I’ve tried to give some of the history of the actions and times around Martin Luther and his actions of the 1500s. I’ve tried to hit on most of the major theological innovations that came from Luther’s writings, teachings, preaching and actions. And in more recent columns, I’ve tried to hit on the implications and applications of all of that for modern times.

Given the progression of those topics over the past few weeks both in subject matter for this column and in actual news events for today, I thought it might be pertinent to address where Luther’s progeny have ended up on the very practical issues of social justice in the world today.

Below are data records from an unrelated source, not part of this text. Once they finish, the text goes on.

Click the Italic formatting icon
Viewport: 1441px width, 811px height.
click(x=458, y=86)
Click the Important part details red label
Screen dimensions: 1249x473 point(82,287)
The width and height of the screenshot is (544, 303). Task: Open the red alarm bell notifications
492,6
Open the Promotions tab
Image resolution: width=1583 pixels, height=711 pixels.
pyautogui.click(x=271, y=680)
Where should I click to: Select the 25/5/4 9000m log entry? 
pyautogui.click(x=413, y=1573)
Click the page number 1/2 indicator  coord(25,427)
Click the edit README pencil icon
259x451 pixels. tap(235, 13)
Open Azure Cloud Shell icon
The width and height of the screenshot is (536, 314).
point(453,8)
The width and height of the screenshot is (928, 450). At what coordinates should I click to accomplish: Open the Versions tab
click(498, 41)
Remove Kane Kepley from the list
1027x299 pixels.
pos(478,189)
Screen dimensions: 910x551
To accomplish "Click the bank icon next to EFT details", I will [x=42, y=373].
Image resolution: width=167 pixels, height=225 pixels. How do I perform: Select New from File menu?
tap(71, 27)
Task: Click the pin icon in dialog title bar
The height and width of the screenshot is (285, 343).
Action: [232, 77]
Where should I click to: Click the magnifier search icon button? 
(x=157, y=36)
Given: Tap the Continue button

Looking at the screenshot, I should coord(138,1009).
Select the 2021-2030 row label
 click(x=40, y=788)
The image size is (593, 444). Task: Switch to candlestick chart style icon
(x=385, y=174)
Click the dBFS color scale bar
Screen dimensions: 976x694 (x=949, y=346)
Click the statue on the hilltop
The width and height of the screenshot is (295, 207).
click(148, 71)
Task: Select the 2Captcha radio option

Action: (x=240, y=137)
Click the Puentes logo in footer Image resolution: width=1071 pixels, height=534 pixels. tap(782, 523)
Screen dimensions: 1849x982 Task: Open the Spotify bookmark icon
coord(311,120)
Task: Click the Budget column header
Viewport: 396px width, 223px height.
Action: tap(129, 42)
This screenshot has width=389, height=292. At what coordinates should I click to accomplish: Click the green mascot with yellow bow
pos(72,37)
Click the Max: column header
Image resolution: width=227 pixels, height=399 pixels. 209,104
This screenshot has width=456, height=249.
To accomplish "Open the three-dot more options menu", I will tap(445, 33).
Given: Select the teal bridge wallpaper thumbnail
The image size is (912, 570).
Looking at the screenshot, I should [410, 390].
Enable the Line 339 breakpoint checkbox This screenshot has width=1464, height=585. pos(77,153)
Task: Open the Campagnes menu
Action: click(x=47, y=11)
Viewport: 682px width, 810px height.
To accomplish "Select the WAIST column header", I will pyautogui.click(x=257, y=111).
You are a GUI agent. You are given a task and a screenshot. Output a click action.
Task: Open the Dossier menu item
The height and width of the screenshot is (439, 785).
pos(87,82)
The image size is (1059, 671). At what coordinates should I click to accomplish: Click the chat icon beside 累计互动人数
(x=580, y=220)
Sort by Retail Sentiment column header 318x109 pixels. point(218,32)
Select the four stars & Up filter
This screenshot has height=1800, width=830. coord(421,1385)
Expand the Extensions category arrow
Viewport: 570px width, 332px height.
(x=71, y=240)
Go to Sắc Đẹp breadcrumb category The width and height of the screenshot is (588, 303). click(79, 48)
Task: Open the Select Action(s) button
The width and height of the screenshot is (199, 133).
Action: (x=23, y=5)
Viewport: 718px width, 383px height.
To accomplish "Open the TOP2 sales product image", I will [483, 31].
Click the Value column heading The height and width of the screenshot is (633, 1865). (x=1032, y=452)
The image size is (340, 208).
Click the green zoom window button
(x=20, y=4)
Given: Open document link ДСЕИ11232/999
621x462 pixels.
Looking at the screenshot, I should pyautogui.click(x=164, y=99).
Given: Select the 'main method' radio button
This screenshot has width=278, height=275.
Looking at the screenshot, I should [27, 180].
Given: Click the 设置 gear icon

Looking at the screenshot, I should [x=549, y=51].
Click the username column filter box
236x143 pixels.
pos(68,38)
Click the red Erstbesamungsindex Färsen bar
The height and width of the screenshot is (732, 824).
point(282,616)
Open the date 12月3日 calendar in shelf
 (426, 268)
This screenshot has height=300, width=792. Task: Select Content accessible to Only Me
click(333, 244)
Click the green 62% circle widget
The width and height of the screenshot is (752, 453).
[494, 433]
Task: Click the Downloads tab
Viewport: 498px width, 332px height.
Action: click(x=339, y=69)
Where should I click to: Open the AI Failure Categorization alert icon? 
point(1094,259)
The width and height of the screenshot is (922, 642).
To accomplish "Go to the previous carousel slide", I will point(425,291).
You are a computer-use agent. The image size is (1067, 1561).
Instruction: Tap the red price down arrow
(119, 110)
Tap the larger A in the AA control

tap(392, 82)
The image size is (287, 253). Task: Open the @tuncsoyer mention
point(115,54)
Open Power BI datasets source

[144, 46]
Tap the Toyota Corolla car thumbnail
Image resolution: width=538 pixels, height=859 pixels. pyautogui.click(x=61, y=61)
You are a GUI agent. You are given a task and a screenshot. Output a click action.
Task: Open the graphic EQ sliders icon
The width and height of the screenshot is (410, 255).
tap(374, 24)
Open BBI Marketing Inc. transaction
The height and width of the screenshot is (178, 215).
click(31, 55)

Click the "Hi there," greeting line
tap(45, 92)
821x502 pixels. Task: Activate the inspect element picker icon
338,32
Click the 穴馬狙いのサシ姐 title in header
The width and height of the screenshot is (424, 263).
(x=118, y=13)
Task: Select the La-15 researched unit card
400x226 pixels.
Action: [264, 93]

As frequent readers of this column might have noted, Luther himself was for the most part very progressive for his time in most of his opinions, such as the need for education for the masses and access to the very Gospel he sought to impart, a lifting up of status for the children and women of a very patriarchal society, and a harsh look at the abuse of power for those honored with the act of stewarding the safety and well-being of those under their care.

However, as I noted in my column for Aug. 26, Luther was also uneven in his advocacy to the point of disaster on at least two occasions.

Lutherans in the 21st century of the Evangelical Lutheran Church in America have tried to learn lessons from the past, be more consistent in issues involving justice and society and take into account the complexity of modern issues that quite frankly were not even a possibility of debate at Luther’s time.

Whenever I start to think about the subject of justice, I hearken back to the prophetic words of Richard Pryor from his “Is It Something I Said?” album wherein he warns that whenever he experienced the court system, he went looking for justice, and that’s what he found—“just us.”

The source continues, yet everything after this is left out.